Packing Essentials for Italy
Packing for Italy should include comfortable walking shoes, lightweight clothing for the summer months, and layers for the cooler seasons. Don’t forget essentials like sunscreen and hats. For babies and toddlers, consider bringing a lightweight stroller that’s easy to navigate on cobblestone streets and up and down stairs. My favorite travel stroller is the UppaBaby Minu V2 with the adapters for the UppaBaby Mesa added if your baby is less than 6 months old.
Dining with Children in Italy
Italians (especially Italian Grandmas) love children, and dining out with small kids, is usually a pleasant experience. Many restaurants offer high chairs and are happy to accommodate special requests. You can usually order a half portion of pasta and most restaurants are more than happy to make it immediately once you are seated. Remember, Italians typically eat dinner late, so plan accordingly.
Cultural Etiquette to Teach Children
Teaching your children about Italian culture is one of the best ways to enrich their experience. Start with a few words of Italian (like “please” and “thank you”) which can go a long way. It’s also obviously important to respect the local culture and historical sites.
Final Thoughts on Italy for Families
Tuscany became our destination of choice given we were going to be traveling with a 2 month old and toddler, planned to stay for several weeks with no interest in “big moves” during our trip and wanted an extremely tranquil, low stress vibe. The relaxed pace, beautiful scenery, and family-friendly activities made it a perfect fit for us.
Planning a trip to Italy might seem daunting, especially with young children in tow. But trust me, the memories you’ll make and the experiences you’ll share are worth every bit of planning. So go ahead, embrace the chaos and the adventure. After all, as I say here on New Modern Mom, it’s about pursuing a life of fulfillment, balance, presence, and beauty. And what could be more beautiful than exploring Italy with your whole family?

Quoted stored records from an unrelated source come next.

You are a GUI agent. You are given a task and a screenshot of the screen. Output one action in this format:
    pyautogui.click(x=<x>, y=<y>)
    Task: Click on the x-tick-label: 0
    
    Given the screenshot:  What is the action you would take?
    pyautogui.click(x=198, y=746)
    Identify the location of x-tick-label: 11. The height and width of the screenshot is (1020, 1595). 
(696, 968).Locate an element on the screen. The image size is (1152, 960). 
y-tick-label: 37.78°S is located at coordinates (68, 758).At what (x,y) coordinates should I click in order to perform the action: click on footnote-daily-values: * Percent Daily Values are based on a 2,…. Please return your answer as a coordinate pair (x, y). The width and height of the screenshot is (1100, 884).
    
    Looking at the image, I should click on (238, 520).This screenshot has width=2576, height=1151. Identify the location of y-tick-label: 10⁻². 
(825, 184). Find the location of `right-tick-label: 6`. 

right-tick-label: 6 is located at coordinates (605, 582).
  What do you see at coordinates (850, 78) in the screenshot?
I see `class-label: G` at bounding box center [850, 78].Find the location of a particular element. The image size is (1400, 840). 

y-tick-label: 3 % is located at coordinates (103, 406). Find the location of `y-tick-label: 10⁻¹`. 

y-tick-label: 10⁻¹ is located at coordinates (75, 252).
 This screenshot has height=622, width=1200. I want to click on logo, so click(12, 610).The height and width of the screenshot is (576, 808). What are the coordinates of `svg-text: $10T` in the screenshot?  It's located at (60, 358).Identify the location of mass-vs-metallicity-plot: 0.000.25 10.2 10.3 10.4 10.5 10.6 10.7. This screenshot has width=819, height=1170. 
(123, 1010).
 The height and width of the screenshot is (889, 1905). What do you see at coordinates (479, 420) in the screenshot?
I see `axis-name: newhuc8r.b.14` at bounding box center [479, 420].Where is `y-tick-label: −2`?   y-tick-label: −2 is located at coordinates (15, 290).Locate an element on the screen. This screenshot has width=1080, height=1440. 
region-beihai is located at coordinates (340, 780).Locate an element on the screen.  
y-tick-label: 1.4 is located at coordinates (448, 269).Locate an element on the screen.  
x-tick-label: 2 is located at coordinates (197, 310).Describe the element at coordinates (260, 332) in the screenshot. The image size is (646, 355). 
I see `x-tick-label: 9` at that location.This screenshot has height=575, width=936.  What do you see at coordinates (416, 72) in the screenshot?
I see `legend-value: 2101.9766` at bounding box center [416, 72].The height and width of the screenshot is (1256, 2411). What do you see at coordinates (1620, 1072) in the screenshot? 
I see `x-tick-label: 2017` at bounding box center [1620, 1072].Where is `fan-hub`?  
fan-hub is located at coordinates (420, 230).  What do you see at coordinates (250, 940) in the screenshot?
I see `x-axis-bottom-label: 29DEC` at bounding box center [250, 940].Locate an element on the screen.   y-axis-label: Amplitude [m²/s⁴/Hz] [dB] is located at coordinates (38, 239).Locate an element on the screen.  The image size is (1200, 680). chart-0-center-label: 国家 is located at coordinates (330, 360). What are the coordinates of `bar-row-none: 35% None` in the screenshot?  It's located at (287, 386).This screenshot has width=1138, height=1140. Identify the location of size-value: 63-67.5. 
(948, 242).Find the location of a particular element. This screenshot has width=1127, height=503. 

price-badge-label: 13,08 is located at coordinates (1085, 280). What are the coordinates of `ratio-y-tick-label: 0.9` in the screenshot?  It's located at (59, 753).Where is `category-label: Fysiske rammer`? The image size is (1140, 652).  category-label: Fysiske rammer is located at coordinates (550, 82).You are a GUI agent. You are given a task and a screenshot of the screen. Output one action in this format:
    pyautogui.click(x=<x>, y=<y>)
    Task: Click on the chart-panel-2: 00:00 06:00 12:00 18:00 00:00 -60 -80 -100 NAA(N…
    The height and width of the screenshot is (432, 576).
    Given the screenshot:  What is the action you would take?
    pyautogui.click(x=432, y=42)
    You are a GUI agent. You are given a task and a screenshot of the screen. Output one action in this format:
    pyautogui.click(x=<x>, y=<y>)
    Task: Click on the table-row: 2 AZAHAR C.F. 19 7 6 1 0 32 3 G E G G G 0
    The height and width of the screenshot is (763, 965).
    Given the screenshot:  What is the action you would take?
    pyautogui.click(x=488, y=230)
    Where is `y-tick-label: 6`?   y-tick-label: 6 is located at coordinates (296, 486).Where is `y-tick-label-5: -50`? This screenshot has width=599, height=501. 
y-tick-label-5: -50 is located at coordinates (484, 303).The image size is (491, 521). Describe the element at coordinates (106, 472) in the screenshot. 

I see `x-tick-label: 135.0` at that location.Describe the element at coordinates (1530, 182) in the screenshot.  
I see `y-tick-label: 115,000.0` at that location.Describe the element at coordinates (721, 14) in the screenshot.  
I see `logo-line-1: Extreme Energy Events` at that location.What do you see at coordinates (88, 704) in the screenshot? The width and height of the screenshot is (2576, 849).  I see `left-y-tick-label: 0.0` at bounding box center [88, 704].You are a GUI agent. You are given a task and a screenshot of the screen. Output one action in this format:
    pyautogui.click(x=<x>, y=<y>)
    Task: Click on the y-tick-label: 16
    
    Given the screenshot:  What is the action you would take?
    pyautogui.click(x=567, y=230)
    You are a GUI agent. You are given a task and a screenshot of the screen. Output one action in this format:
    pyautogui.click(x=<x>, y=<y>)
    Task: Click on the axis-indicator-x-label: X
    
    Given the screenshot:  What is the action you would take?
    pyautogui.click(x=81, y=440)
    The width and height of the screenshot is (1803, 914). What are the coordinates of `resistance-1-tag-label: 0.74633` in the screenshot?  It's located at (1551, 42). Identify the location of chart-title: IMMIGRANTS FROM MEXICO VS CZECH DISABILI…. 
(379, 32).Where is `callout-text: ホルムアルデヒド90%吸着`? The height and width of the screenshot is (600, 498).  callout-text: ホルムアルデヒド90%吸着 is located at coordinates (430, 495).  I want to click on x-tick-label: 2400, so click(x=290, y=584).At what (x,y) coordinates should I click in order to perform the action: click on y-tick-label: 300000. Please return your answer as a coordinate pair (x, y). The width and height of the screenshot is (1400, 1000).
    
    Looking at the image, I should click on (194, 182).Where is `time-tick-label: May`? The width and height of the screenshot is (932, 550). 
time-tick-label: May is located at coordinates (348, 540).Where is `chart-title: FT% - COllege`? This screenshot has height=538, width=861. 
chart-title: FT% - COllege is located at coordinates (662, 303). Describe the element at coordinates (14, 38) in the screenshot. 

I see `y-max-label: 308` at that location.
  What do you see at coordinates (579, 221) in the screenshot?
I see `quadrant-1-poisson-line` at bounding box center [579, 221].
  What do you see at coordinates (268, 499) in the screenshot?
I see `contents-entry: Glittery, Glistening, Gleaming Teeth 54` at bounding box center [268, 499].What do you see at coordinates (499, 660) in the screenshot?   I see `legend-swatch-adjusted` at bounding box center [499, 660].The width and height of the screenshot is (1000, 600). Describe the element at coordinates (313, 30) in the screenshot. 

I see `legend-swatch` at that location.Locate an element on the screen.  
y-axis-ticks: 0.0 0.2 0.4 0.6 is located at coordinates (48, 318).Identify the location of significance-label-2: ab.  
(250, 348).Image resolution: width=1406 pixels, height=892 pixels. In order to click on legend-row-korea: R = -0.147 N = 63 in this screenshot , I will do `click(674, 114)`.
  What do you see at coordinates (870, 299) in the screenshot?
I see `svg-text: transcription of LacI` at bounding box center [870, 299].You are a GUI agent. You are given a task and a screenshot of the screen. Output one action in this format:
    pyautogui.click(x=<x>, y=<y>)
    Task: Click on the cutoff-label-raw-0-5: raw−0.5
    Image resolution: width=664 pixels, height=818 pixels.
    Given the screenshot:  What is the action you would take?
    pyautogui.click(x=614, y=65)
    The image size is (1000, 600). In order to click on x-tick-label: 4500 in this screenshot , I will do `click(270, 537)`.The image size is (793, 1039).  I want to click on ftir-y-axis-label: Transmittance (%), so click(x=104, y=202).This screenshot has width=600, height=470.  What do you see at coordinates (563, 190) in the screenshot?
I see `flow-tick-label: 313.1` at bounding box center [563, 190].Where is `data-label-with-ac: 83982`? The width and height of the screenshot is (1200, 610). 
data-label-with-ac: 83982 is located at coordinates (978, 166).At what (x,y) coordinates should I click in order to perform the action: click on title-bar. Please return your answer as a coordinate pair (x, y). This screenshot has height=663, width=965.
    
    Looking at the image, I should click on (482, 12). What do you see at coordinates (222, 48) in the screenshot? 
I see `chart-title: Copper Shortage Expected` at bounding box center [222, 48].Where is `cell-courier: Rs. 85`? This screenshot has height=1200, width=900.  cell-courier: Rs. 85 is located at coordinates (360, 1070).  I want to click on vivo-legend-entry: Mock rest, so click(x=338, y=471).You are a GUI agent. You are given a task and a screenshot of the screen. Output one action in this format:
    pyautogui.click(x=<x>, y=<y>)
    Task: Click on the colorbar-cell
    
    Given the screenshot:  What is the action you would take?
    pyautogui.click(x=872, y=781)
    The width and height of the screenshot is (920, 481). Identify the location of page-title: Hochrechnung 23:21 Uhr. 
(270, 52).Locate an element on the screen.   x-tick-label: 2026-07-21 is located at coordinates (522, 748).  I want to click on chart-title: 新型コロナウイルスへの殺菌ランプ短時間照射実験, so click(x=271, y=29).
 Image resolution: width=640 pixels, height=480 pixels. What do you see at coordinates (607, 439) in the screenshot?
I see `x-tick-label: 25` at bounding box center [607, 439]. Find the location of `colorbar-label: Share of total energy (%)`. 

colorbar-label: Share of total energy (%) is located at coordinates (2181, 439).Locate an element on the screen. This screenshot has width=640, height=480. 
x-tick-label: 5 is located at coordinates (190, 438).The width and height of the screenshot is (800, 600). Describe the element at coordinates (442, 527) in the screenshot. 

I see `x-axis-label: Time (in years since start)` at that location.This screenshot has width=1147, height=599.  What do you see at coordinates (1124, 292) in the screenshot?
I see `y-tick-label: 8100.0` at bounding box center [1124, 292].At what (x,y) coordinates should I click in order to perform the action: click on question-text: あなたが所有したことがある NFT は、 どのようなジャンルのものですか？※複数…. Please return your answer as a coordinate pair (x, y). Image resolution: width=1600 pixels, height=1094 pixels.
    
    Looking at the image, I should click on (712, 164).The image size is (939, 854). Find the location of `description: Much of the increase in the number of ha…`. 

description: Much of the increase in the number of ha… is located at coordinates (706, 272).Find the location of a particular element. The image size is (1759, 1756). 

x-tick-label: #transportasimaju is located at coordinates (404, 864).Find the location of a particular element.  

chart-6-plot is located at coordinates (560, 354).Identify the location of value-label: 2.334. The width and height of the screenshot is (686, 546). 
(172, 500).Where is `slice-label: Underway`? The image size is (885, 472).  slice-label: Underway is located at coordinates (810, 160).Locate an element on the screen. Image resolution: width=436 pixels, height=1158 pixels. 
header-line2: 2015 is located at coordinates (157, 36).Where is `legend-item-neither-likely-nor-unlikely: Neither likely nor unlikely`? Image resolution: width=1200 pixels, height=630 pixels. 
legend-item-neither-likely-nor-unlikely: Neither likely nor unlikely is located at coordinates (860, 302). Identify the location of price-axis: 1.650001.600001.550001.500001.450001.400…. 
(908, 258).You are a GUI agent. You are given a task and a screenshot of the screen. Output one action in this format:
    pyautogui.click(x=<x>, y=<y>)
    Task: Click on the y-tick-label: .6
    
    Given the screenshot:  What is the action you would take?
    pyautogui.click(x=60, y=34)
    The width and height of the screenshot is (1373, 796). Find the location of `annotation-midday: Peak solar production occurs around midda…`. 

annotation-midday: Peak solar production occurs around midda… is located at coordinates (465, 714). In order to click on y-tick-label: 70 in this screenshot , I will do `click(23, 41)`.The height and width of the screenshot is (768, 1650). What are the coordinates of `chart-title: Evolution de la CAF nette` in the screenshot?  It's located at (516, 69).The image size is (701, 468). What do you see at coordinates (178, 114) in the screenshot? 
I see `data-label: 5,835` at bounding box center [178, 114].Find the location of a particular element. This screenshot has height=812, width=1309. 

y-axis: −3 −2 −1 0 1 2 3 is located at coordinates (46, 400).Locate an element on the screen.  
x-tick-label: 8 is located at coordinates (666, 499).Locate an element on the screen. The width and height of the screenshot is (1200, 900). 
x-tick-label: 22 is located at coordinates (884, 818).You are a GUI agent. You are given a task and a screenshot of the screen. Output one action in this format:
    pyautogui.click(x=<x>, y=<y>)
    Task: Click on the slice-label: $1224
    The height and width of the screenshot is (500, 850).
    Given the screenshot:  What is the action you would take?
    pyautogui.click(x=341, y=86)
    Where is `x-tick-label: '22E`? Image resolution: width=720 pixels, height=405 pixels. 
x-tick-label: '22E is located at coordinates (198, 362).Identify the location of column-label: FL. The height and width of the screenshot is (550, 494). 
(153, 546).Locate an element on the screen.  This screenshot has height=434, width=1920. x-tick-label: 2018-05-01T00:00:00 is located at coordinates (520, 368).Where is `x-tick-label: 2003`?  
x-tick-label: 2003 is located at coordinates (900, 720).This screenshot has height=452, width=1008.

Here’s to the late-night planning, the early morning flights, the laughter, the tantrums, and everything in between. Buon viaggio!
Frequently Asked Questions About Italy for a Family Trip
For families, these 11 best places to visit in Italy are a good starting point for a wonderful family vacation. The most important thing is to select an age appropriate destination to ensure you don’t feel limited or stressed to navigate the area. The last thing you’d want is frustration and exhaustion while on vacation.
Yes, there are plenty of theme parks in Italy for kids to enjoy, such as Gardaland near Lake Garda and Roma World, Cinecittà World, and Rainbow Magicland near Rome. I also highly recommend going onto Google Maps and searching “playgrounds” to find local hidden gem parks nearby. We found SEVERAL while exploring Tuscany.
Planning ahead and doing research on kid-friendly attractions, accommodations, and transportation are key for an enjoyable, low-stress visit to Italy with your family. The good accommodations like villas and agriturismos book 6 to 8 months in advance. Make sure you have a lightweight stroller with suspension to handle the rocky, cobblestone roads. And if visiting in the summer months, a handheld or stroller fan is key to help with comfort for the little ones.
For full tips for traveling internationally with a baby check out this step-by-step guide.
Families traveling to Italy have a variety of options when it comes to accommodation, from hotels and vacation rentals to B&Bs, agriturismos and villas. No matter your budget or preferences, you’ll find something that suits you perfectly!